Lori Hacker’s five-year-old son had a great time at Jack and Pat Kay Centre Camp last summer, making new friends, learning new skills, and thriving in a Jewish environment.
“Centre Camp is like a gem in the community,” she said. “The level of care and support and fun is second to none.”
But she’s worried her younger son, who turns three this summer, won’t have the same opportunity. Under new child care legislation introduced by Ontario’s Ministry of Education, camps must now meet the same licensing requirements as daycares if they serve campers under four years old.
It’s a goal that’s unrealistic and unnecessary, said Centre Camp director Phil Faibish.
“The act makes sense to help protect children in daycare, but we are a different program,” he said.
Centre Camp is accredited by the Ontario Camps Association (OCA), which has more than 400 standards, including protocols about safety, hygiene and the ratio of caregivers to children, that camps must meet, some of which are stricter than the ministry’s daycare regulations, he said.
Some of the requirements for daycares make no sense for camps, which operate mainly outdoors and serve children of different ages, Faibish said.
One sticking point is that camps group children by grade to keep friends together, while daycare rules separate kids by age, so that all four-year-olds are in one group.
The new regulations, based on recommendations in the ombudsman of Ontario’s report on unlicensed child care, came into effect last August.
“Younger children are a more vulnerable population,” Education Ministry spokeperson Gary Wheeler said in an email. “Requiring a child care licence for camps serving children under four years of age places an emphasis on standards and protection.”
The OCA is meeting with the ministry of education and hopes to reach a compromise by February or March, which would allow accredited camps to accept preschoolers.
Meanwhile, Faibish has emailed parents of the 75 to 100 affected campers. He said he’s “optimistic” the problem will be resolved. “We’re telling families to come to camp and save their spot.”
If the situation isn’t resolved, the camp, which has about 1,000 campers, will issue refunds, but Faibish said he doesn’t know what parents will do, since there aren’t many daycare spots available.
Hacker has registered her younger son and hopes her two boys will go to camp together this summer. “The government didn’t consult with people who pay taxes and work for a living. I don’t think they thought this through. Camp is not the same as daycare.”
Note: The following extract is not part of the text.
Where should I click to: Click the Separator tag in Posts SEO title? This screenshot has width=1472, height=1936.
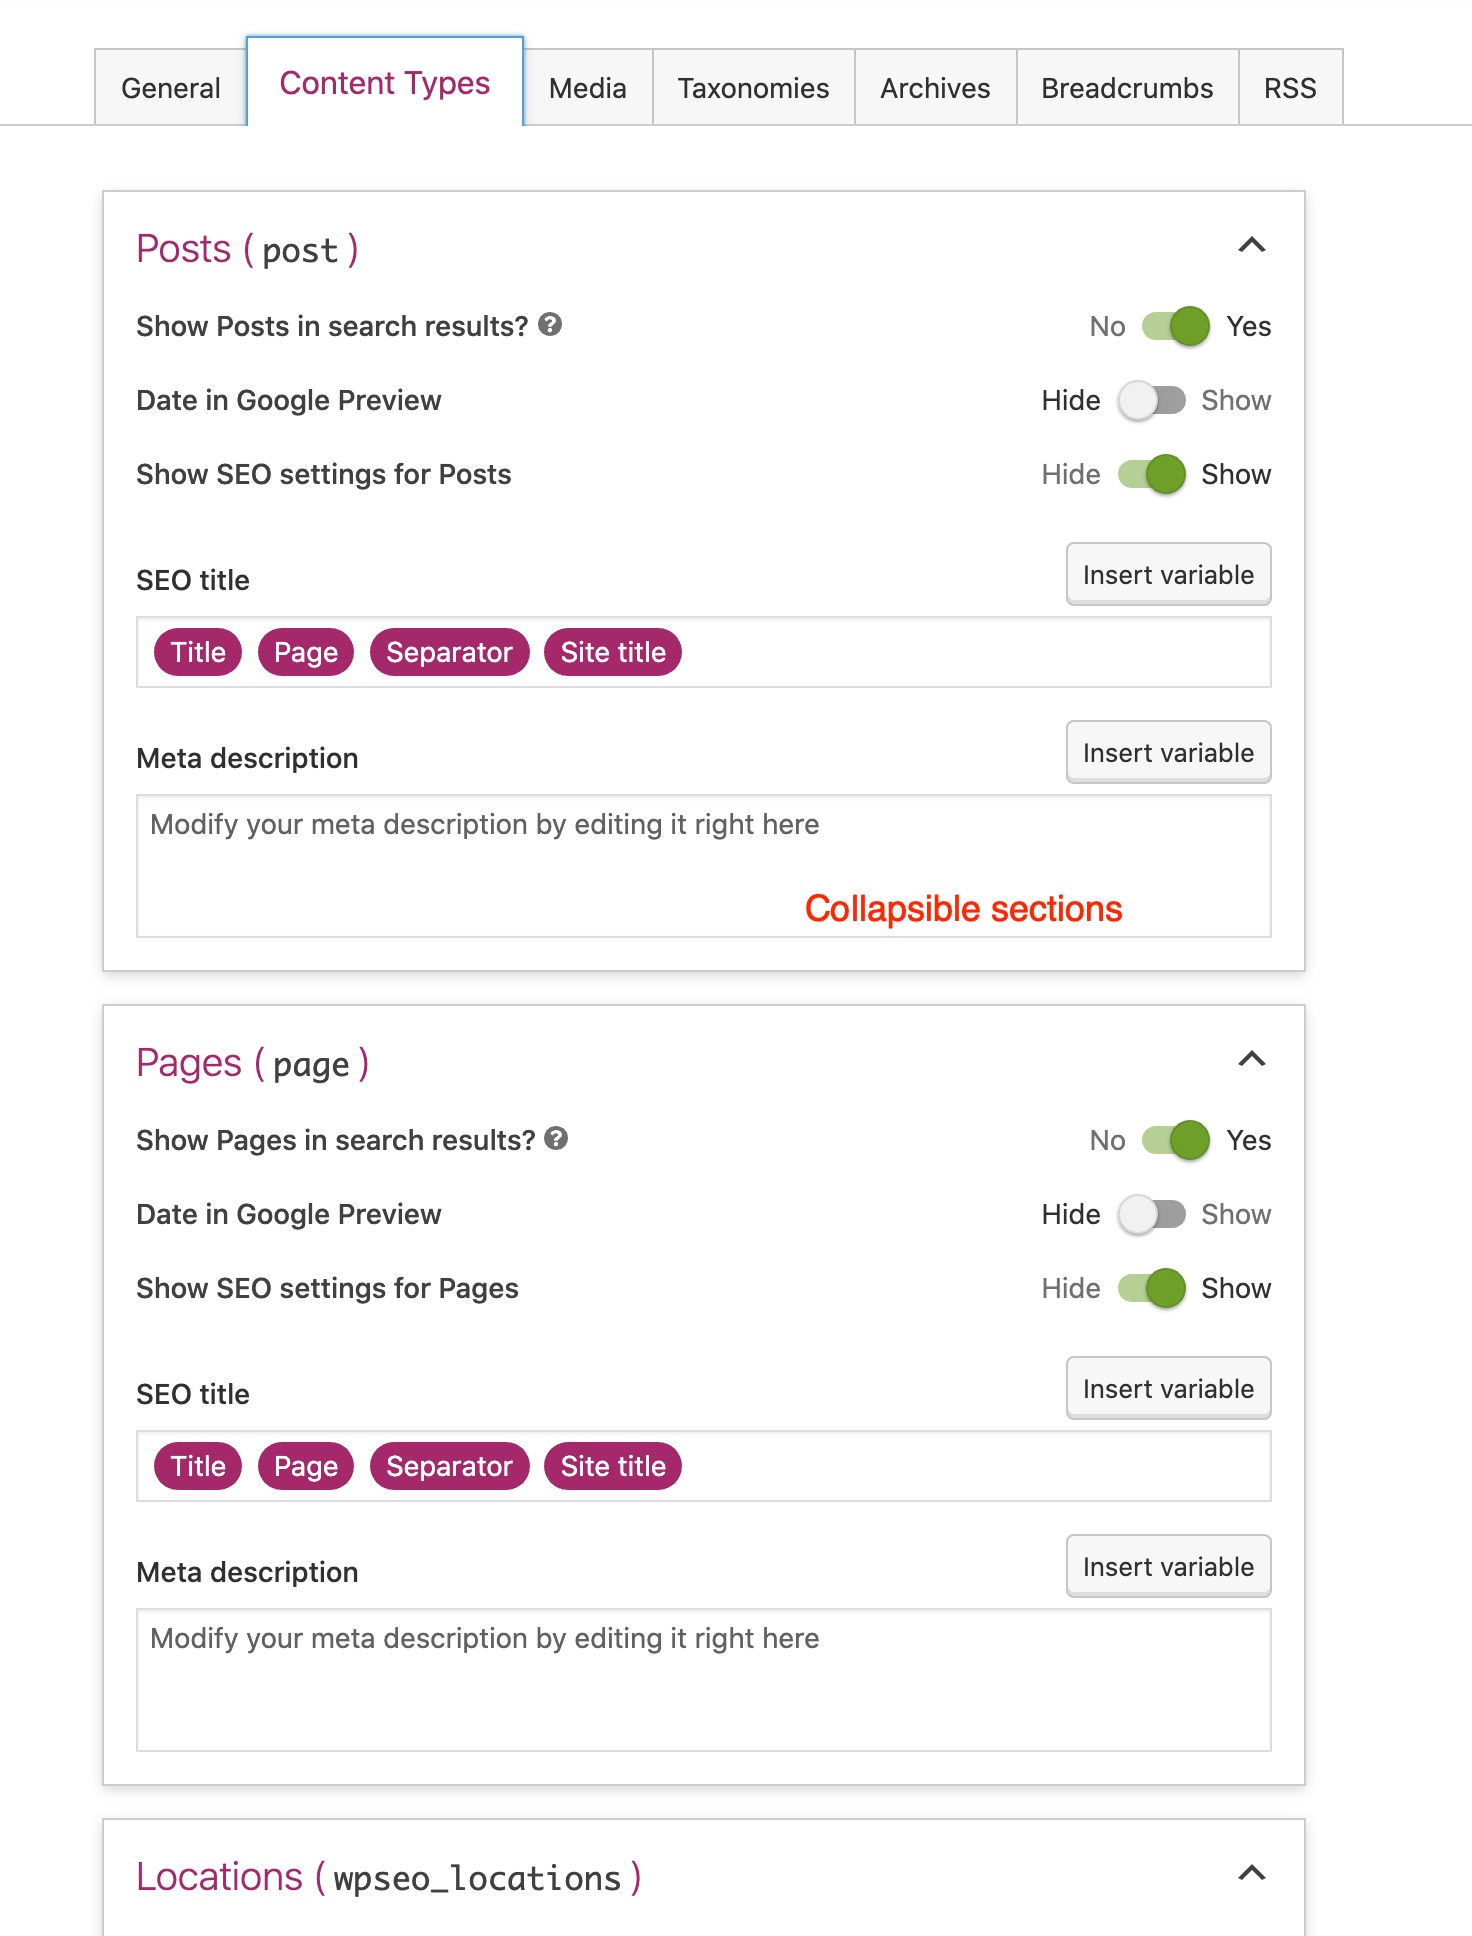coord(449,652)
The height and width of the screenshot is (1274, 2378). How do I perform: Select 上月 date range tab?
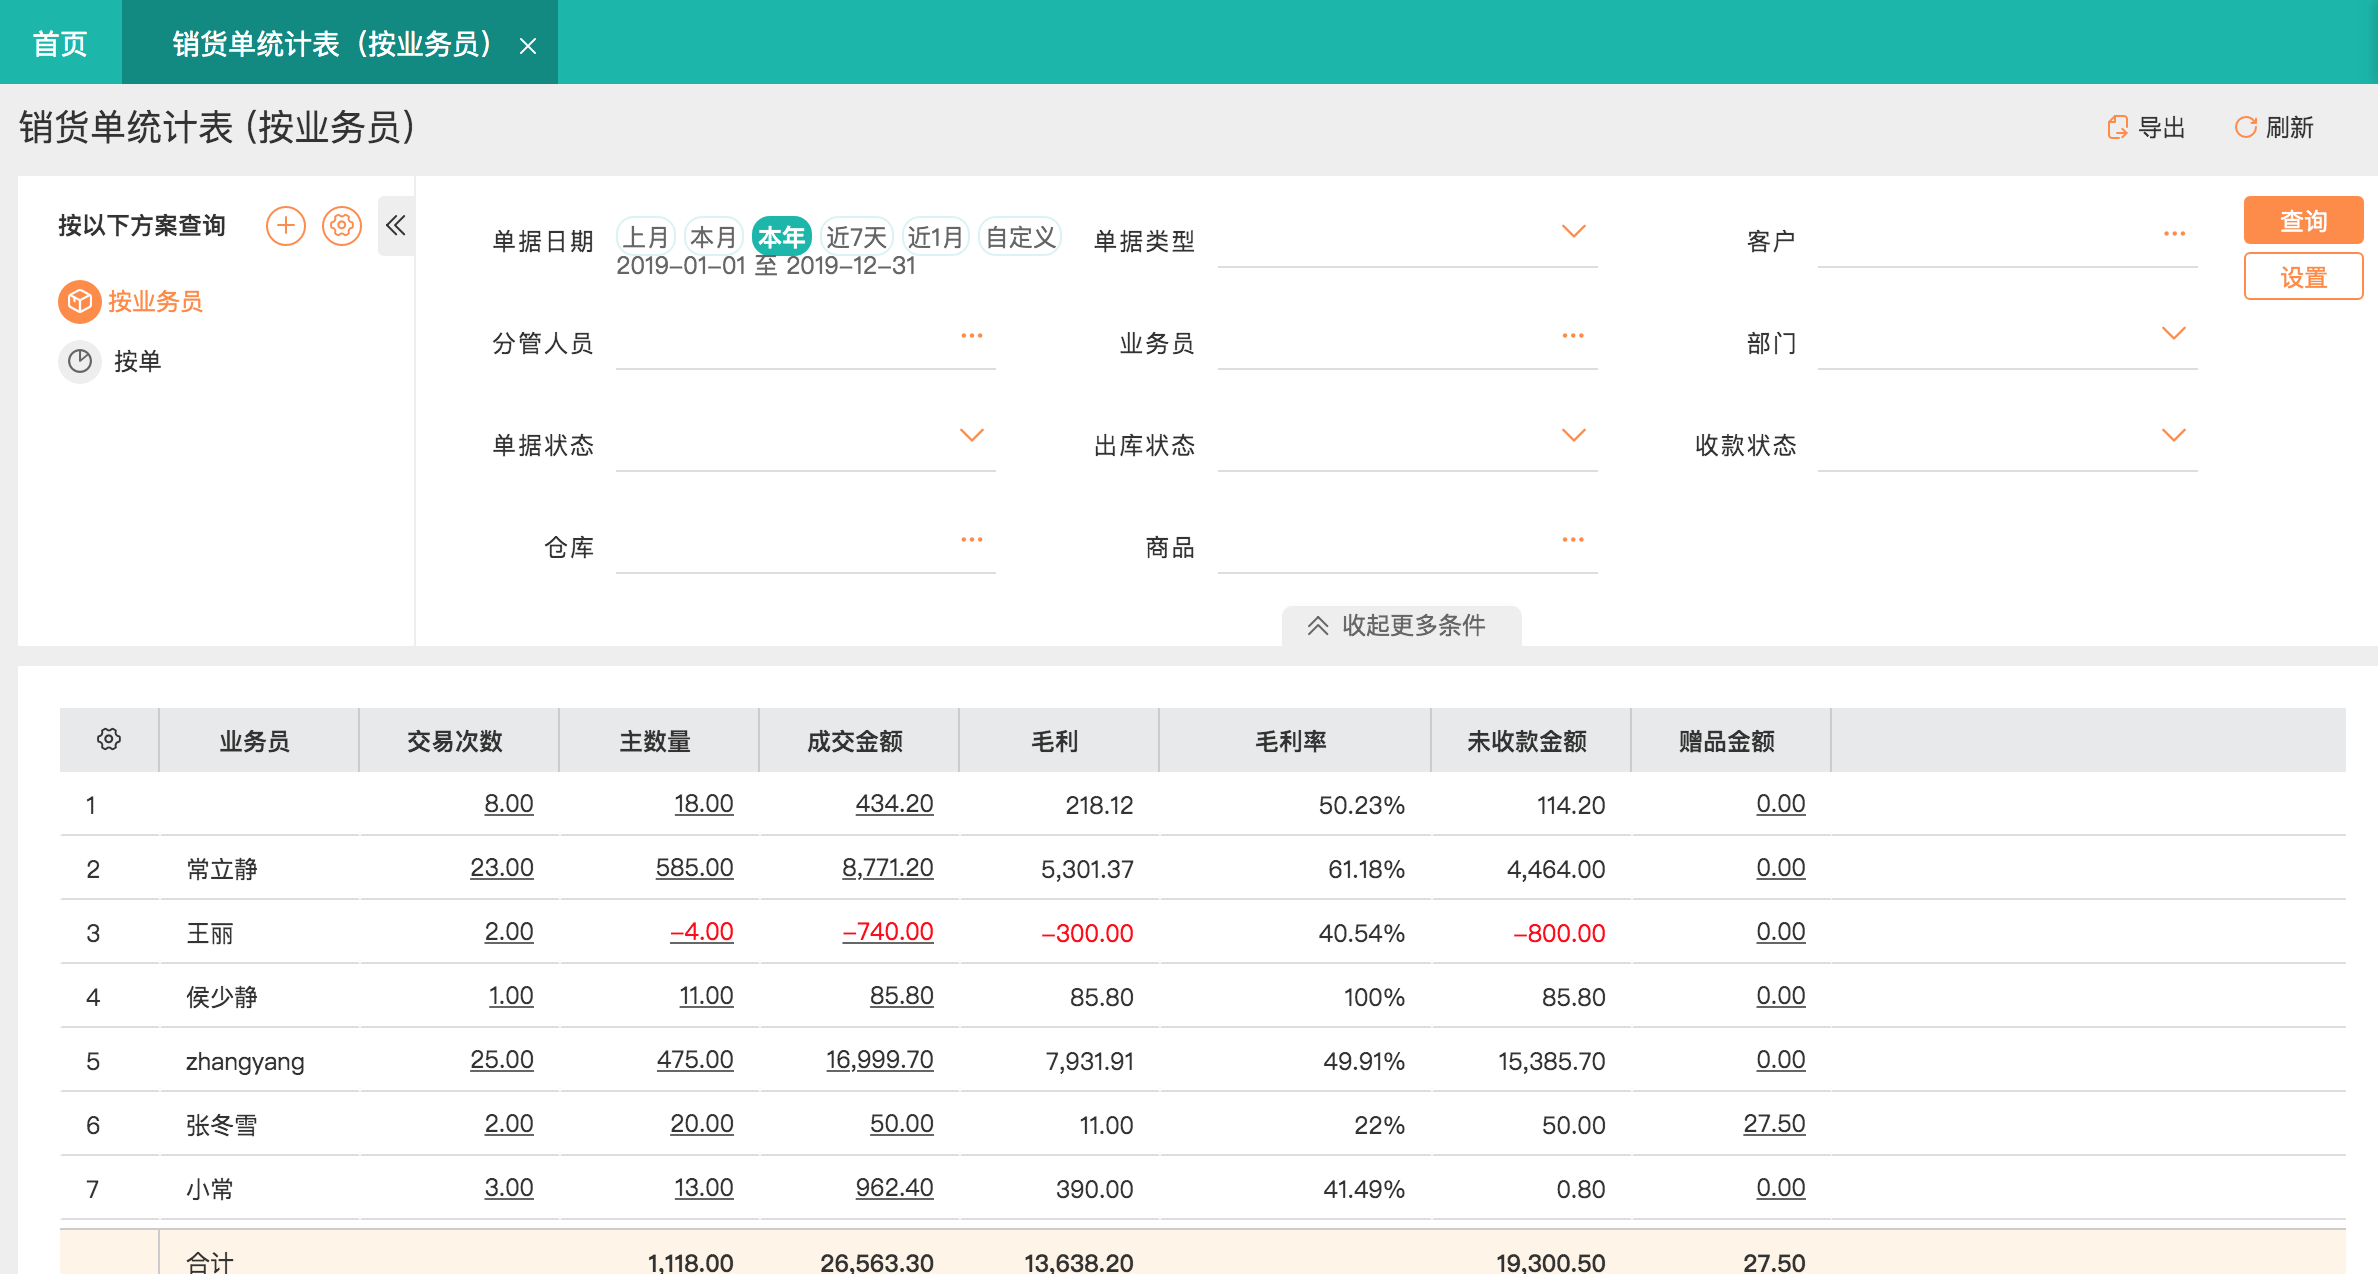click(x=642, y=233)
Lubavitch Day Camp, which serves about 700 children, is also accredited by the OCA, but director Ester Steinmetz is working on being licensed as a daycare so she can accept the 60 to 80 preschoolers who attend the camp.
“The parents are in a frenzy,” she said. “A lot of camps are closing. I have a lot of applications. I can’t take them all.”
Getting the proper licensing is an onerous process. “I’m working on a 120-page document I already comply with,” she said.
Operating as a daycare means camp will also be more expensive, since early childhood educators are needed for each group, not just counsellors. This will be hard for families whose children had attended smaller, less expensive camps or informal backyard camps, Steinmetz said.
Some camps, especially those not accredited by the OCA, are simply not accepting the youngest campers.
Daniel Opert, director of Camp Eitan Breakaway, decided not to enrol three-year-olds this year, affecting about 15 children. “It’s a small group for us,” he said. “We might decide to apply [for a daycare licence], but for the time being, we’re just not opening for that age.”
Other camps that operate as daycares during the school year are extending their licences to cover the summer as well. The summer programs at the Miles Nadal JCC and Torah Tots Preschool are in this situation.
Even so, the camps face obstacles. Torah Tots director Chayala Zarchi said she’s always hired certified teachers, but she’s still trying to find out if she can also hire the teenage counsellors who give the camp “a fresh energy.”
Heather Heagle, executive director of the OCA, said she’s “feeling positive” that “some type of a new commitment allowing accredited camps to be exempt from the regulations,” can be reached with the Ministry of Education.
The Jewish community, in particular, is highly invested in camping and is “going berserk,” about the change in regulations, she said.